→ EXERCISE PASSAGE:
3:59 PM
Dec 04, 2018
 |  BC Extra  |  Preclinical News

Yumanity reveals Parkinson's candidate as first compound from yeast platform

Yumanity Therapeutics LLC (Cambridge, Mass.) and colleagues used the company's yeast platform to identify inhibitors of the enzyme stearoyl-CoA desaturase-1 (SCD1) that could prevent α-synuclein toxicity in Parkinson's disease. The SCD1 inhibitors are the first compounds Yumanity has disclosed from its yeast discovery platform. The company plans to enter the clinic with lead SCD1 inhibitor, YTX-7739, in 4Q19 to treat PD.

In a paper published in Cell Reports Tuesday, the team showed that the SCD1 inhibitors decreased α-synuclein toxicity and increased cell growth in the yeast model. In a human induced pluripotent stem cell (iPSC)-derived neuronal model of α-synuclein toxicity, an SCD1 inhibitor increased survival compared with vehicle. The compounds rescued α-synuclein toxicity by reducing levels of unsaturated fatty acids, which the authors think prevented overexpressed α-synuclein from binding to membranes and disrupting lipid vesicle trafficking that leads to α-synuclein aggregation and neurodegeneration.

→ RECORDED INFORMATION:
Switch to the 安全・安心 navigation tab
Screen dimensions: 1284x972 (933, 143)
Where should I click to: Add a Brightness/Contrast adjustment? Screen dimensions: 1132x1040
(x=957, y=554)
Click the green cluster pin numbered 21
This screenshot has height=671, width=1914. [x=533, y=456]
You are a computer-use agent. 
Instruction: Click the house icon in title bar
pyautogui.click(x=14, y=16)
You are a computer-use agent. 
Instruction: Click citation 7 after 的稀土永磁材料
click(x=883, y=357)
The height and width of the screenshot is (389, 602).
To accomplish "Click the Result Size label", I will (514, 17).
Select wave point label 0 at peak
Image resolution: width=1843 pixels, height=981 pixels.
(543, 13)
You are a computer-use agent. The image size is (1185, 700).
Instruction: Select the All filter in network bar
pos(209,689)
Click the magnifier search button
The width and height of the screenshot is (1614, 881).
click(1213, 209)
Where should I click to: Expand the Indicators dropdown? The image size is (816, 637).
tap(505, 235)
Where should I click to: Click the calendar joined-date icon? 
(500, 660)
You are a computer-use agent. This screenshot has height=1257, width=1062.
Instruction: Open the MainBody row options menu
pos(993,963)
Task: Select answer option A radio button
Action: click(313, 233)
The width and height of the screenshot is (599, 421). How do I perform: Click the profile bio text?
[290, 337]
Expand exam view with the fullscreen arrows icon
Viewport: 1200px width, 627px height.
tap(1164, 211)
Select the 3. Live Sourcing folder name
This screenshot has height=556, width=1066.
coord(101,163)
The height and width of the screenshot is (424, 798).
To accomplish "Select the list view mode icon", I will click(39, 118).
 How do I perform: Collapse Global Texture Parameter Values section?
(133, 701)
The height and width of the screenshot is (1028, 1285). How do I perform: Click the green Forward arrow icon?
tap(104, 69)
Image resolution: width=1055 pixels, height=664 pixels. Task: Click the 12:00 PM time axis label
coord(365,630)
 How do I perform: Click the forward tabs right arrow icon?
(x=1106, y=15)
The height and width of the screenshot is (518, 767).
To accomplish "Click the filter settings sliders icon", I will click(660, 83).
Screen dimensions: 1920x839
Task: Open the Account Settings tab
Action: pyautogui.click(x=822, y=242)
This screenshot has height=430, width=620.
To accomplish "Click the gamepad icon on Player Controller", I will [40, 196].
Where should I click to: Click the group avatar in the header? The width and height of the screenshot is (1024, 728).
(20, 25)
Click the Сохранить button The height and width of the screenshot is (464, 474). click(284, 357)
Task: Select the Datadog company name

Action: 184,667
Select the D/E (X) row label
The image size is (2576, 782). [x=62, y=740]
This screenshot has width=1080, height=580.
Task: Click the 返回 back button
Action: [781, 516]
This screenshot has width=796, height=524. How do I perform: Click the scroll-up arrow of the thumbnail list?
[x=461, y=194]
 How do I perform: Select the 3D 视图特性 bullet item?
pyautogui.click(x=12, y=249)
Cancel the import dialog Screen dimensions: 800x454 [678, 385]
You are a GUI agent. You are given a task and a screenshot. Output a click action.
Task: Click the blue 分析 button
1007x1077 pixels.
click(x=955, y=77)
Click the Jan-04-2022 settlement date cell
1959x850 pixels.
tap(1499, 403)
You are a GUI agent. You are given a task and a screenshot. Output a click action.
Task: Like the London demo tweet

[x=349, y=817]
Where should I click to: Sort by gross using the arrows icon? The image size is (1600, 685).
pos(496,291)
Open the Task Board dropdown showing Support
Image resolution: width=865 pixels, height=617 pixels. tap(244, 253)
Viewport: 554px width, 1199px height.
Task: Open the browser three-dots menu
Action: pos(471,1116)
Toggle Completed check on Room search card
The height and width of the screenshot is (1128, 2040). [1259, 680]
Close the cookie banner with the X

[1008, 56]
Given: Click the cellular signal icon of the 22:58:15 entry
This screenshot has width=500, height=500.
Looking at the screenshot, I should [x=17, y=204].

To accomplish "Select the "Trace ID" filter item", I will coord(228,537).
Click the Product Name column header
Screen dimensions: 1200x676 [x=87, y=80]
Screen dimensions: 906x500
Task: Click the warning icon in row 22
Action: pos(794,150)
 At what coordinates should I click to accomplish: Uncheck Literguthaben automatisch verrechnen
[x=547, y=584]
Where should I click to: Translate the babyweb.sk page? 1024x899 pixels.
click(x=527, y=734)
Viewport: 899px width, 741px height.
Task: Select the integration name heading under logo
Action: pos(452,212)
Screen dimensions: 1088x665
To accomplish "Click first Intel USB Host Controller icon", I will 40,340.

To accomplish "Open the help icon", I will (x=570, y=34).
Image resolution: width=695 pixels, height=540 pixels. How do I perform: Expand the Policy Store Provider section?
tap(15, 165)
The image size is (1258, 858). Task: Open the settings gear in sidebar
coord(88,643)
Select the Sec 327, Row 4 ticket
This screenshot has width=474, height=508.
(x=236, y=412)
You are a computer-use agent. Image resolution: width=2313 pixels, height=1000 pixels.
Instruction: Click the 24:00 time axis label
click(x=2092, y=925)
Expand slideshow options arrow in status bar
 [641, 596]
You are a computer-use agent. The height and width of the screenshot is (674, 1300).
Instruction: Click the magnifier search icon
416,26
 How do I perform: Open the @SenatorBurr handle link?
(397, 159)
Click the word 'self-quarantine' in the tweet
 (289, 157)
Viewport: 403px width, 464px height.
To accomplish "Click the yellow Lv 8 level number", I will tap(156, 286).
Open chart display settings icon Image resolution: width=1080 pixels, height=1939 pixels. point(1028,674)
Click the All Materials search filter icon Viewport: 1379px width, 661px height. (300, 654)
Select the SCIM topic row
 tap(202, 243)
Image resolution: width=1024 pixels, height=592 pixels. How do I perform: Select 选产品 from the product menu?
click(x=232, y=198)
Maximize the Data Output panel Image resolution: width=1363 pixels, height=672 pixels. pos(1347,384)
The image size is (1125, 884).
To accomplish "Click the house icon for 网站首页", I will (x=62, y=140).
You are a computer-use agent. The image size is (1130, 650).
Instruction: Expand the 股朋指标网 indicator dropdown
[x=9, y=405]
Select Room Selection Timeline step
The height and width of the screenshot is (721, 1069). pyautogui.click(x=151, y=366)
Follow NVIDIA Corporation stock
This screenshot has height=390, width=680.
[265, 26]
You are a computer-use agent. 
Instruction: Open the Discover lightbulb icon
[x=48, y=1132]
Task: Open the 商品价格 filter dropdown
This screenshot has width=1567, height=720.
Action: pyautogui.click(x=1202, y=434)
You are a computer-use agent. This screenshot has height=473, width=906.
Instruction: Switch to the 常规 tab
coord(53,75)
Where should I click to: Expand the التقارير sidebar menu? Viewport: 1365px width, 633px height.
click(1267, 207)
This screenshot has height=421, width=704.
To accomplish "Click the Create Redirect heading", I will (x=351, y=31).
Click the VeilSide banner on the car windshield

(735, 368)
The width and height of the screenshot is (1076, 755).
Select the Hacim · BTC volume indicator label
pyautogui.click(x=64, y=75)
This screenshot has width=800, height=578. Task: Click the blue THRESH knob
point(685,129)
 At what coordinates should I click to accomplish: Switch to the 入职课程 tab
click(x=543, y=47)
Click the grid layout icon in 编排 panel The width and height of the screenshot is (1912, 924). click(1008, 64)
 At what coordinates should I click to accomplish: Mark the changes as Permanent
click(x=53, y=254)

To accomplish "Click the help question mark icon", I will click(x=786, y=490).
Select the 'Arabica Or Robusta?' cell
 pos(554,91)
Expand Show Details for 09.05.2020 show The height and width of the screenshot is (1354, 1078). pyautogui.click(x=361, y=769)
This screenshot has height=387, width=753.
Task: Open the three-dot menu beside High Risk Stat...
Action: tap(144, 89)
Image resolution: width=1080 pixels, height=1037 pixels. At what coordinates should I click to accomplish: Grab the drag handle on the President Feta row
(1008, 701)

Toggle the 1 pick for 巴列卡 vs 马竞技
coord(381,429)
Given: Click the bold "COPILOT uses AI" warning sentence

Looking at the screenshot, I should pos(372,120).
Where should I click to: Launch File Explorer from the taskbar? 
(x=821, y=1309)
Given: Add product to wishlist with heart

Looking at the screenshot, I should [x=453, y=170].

→ TASK STATEMENT: Write out the passage of the Yumanity news item from "In a paper published" up to and including "aggregation and neurodegeneration.", swapping "vehicle" for "placebo".

→ TASK OUTPUT:
In a paper published in Cell Reports Tuesday, the team showed that the SCD1 inhibitors decreased α-synuclein toxicity and increased cell growth in the yeast model. In a human induced pluripotent stem cell (iPSC)-derived neuronal model of α-synuclein toxicity, an SCD1 inhibitor increased survival compared with placebo. The compounds rescued α-synuclein toxicity by reducing levels of unsaturated fatty acids, which the authors think prevented overexpressed α-synuclein from binding to membranes and disrupting lipid vesicle trafficking that leads to α-synuclein aggregation and neurodegeneration.